Pour commencer, la jeune fille avait choisi un texte de Vladimir Jankélévitch, insistant sur l’idée que la philosophie se situe « quelque part dans l’inachevé ». Son inutilité fait justement sa plus grande utilité. Elle se situe à rebours des idéologies du progrès et de la science, allant à l’encontre d’un régime de l’utile. A la question fréquente : « A quoi ça me sert ? », on répondra : « A rien ! » et c’est bien pour cela que la philosophie est indispensable. Quand on s’adonne à la philosophie, celle-ci ne fait pas de promesses et on ne signe pas un contrat puisqu’il s’agit surtout de "mieux vivre".
Enthoven évoque à ce propos le Gorgias de Platon, ce beau dialogue aporétique, dans lequel Platon s’entretient avec Gorgias, Polos et Calliclès.

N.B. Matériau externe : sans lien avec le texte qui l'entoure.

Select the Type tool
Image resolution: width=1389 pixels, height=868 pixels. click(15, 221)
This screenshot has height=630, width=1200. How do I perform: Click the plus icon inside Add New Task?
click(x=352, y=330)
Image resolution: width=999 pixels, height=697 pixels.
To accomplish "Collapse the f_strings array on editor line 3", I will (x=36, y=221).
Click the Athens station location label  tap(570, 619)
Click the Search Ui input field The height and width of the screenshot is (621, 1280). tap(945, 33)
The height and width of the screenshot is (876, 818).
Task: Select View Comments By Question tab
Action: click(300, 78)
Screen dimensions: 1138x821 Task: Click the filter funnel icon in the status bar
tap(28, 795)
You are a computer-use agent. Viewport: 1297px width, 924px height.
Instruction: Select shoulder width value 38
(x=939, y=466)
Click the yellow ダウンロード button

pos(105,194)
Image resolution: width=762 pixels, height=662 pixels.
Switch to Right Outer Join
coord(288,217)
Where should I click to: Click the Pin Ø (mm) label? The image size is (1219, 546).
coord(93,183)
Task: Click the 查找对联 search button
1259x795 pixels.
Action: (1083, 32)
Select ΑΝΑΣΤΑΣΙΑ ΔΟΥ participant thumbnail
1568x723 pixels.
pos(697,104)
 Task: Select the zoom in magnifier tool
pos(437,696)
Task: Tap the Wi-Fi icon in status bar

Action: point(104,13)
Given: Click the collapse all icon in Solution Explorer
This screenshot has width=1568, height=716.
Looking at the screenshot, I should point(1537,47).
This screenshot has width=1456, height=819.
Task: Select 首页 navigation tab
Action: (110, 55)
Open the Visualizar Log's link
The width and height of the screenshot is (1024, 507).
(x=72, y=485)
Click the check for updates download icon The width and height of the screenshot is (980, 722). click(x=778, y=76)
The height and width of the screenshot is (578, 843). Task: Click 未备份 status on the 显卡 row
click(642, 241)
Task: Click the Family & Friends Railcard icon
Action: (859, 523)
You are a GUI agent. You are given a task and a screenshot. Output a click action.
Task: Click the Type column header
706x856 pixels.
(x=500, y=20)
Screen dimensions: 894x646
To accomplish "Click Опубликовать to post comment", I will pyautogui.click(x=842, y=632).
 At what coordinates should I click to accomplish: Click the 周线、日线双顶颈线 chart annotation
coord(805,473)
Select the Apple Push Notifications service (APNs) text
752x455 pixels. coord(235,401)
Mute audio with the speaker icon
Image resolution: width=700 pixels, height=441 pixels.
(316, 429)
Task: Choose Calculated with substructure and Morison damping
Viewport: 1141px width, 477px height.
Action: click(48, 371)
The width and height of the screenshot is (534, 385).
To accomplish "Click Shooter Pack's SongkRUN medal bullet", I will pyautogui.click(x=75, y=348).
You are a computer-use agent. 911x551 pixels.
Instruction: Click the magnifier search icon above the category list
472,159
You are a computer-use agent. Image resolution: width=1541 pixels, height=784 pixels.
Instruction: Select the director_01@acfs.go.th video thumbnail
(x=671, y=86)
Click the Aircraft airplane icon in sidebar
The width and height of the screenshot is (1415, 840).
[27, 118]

Selon ce dernier, "le philosophe ignore les lois qui régissent la cité ; il ignore la manière dont il faut parler aux autres dans les affaires privées et publiques; il ne sait rien des plaisirs ni des passions, et, pour tout dire d'un mot, sa connaissance de l'homme est nulle". Cette critique de la philosophie ne cessera d’être reprise à travers les siècles.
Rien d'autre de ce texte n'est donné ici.